Bert Randolph Sugar, boxing journalist and historian, passed away Sunday from cardiac arrest at the age of 75.
Sporting his trademark fedora and usually chomping on a cigar, Bert Sugar came to represent the colorful, aged voice of common sense in the topsy turvy world of professional boxing, but spent much of his 40+ years in the sport as a hard-hitting journalist and historian.
In 1969, Sugar, who was a non-practicing lawyer, purchased Boxing Illustrated and ran the magazine until 1973. In 1979, he became editor and publisher of Ring Magazine, two years after the magazine’s pay-for-play rankings scandal in 1976, and helped rebuild the magazine’s standing in the industry.
Sugar would leave Ring Magazine in 1983 and, five years later, once again become editor at Boxing Illustrated.

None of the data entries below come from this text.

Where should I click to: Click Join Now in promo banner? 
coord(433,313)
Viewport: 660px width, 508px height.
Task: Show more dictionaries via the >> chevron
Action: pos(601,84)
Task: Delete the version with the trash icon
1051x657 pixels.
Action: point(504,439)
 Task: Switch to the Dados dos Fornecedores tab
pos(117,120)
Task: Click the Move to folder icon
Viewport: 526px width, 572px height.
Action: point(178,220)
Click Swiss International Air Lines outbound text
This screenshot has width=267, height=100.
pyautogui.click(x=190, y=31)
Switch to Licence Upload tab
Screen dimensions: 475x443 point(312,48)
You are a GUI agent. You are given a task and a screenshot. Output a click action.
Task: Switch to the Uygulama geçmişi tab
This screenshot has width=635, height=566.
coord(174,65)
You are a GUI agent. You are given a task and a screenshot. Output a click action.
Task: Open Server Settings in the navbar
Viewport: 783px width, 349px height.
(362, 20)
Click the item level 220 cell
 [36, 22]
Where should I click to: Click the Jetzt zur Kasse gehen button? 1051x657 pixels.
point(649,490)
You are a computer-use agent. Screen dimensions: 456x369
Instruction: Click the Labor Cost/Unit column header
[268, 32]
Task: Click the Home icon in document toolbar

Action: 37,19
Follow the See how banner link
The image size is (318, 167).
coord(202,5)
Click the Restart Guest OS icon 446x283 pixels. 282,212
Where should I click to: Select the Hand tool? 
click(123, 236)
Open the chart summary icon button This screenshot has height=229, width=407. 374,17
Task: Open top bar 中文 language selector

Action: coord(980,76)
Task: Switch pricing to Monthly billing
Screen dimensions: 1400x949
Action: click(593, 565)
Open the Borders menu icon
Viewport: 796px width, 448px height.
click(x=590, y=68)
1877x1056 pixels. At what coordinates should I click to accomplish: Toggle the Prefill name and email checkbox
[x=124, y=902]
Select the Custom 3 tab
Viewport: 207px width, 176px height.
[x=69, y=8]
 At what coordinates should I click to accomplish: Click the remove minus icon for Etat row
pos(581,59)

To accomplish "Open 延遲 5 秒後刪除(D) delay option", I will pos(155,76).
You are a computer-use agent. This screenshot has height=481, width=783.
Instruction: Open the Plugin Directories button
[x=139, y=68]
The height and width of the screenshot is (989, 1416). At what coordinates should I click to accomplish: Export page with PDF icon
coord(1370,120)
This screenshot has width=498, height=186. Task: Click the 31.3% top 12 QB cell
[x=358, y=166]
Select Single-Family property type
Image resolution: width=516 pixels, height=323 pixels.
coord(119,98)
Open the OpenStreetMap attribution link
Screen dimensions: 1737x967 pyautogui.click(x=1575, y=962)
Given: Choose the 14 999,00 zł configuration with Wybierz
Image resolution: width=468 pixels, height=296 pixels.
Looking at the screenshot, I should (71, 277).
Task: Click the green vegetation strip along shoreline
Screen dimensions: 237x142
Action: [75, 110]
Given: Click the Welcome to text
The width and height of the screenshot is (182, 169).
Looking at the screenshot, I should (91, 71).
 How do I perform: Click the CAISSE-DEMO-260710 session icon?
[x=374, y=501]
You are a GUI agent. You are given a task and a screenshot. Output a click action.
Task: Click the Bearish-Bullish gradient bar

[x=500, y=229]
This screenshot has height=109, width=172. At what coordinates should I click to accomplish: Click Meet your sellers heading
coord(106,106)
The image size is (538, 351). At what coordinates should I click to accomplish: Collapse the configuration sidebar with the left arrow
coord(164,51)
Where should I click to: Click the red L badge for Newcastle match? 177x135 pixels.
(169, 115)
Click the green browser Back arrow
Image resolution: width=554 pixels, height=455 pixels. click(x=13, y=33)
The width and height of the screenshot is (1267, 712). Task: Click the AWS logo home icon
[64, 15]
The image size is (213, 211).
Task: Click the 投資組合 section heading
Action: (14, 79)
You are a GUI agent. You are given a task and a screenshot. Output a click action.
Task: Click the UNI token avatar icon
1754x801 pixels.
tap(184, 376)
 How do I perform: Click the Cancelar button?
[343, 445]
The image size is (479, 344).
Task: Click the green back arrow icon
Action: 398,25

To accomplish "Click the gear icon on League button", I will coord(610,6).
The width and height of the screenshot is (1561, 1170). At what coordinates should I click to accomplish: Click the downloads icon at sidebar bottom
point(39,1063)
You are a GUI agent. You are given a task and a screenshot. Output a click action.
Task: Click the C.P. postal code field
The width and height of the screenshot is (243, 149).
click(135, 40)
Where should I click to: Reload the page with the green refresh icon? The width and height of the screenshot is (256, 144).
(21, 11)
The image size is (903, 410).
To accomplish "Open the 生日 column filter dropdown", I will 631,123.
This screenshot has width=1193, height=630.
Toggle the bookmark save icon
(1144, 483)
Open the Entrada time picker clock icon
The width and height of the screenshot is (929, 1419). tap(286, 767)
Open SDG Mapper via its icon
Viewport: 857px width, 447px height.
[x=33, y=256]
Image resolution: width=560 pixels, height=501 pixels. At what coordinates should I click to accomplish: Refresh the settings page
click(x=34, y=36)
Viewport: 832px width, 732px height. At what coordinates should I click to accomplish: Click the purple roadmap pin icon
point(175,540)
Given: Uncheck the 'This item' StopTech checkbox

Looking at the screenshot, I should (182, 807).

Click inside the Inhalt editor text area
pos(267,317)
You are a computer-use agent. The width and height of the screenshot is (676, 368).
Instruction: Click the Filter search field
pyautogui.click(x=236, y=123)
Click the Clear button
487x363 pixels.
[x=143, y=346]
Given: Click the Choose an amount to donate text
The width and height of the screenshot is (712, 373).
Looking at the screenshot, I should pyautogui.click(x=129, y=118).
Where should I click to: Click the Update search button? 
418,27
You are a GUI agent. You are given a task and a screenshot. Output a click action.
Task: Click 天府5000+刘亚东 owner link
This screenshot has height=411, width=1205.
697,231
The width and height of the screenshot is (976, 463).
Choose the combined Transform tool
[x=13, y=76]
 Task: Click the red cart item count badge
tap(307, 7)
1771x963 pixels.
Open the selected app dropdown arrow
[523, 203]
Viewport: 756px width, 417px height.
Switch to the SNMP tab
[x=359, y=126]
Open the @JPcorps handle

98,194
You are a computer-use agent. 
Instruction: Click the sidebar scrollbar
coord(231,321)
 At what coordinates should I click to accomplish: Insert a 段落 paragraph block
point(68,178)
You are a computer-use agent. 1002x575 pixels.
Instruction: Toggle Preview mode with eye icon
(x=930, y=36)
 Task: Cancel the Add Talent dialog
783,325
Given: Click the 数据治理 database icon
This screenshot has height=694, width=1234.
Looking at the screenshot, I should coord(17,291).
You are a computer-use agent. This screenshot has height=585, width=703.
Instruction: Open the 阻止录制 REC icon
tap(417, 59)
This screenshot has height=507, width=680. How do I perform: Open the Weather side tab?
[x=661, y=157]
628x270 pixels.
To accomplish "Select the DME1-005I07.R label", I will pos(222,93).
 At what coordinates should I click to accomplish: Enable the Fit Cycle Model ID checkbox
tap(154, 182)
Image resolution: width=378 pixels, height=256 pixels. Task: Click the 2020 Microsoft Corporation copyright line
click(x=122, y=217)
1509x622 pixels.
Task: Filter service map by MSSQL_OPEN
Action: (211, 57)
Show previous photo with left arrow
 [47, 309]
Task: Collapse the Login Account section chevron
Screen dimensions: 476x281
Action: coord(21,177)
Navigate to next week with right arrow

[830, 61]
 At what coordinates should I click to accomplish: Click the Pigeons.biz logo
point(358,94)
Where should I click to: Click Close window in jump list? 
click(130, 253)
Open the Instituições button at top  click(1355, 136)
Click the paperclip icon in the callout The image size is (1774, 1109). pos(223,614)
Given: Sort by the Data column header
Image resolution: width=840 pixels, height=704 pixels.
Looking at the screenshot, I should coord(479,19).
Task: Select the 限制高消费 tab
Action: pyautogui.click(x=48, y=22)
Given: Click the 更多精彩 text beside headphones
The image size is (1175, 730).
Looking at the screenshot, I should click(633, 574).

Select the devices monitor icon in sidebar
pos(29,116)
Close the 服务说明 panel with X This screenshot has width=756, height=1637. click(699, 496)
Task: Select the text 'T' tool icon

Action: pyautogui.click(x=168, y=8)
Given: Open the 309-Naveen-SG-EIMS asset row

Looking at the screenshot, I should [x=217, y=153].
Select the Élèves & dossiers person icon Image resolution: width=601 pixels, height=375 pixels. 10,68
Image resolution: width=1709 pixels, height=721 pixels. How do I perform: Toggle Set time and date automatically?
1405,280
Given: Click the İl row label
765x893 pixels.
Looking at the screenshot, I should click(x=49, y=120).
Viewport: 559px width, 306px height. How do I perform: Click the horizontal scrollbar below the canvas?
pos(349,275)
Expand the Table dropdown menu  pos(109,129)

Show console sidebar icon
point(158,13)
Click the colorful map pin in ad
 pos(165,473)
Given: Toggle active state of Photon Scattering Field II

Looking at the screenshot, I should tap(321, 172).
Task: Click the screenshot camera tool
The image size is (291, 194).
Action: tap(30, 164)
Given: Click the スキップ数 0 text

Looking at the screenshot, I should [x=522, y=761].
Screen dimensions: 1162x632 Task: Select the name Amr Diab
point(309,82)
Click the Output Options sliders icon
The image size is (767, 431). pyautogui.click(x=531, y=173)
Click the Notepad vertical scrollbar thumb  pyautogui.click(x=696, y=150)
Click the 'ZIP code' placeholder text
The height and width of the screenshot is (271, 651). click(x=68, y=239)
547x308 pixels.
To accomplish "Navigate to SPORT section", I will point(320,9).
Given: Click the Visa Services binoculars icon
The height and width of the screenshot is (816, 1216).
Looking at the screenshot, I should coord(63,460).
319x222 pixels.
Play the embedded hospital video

From there, Sugar would become a free agent of sorts, publishing over 80 boxing-related books and making appearances on a variety of boxing TV, radio, and internet shows. He also appeared in several boxing-related movies, playing himself, such as Night and the City, The Great White Hype and Rocky Balboa.
The affable expert was a popular figure at ringside for many of the sport’s biggest bouts and was known by fans and fellow journalists as an extremely outgoing, colorful, and kind character.
Sugar, who had not slowed down a bit in his last years, had also been battling lung cancer.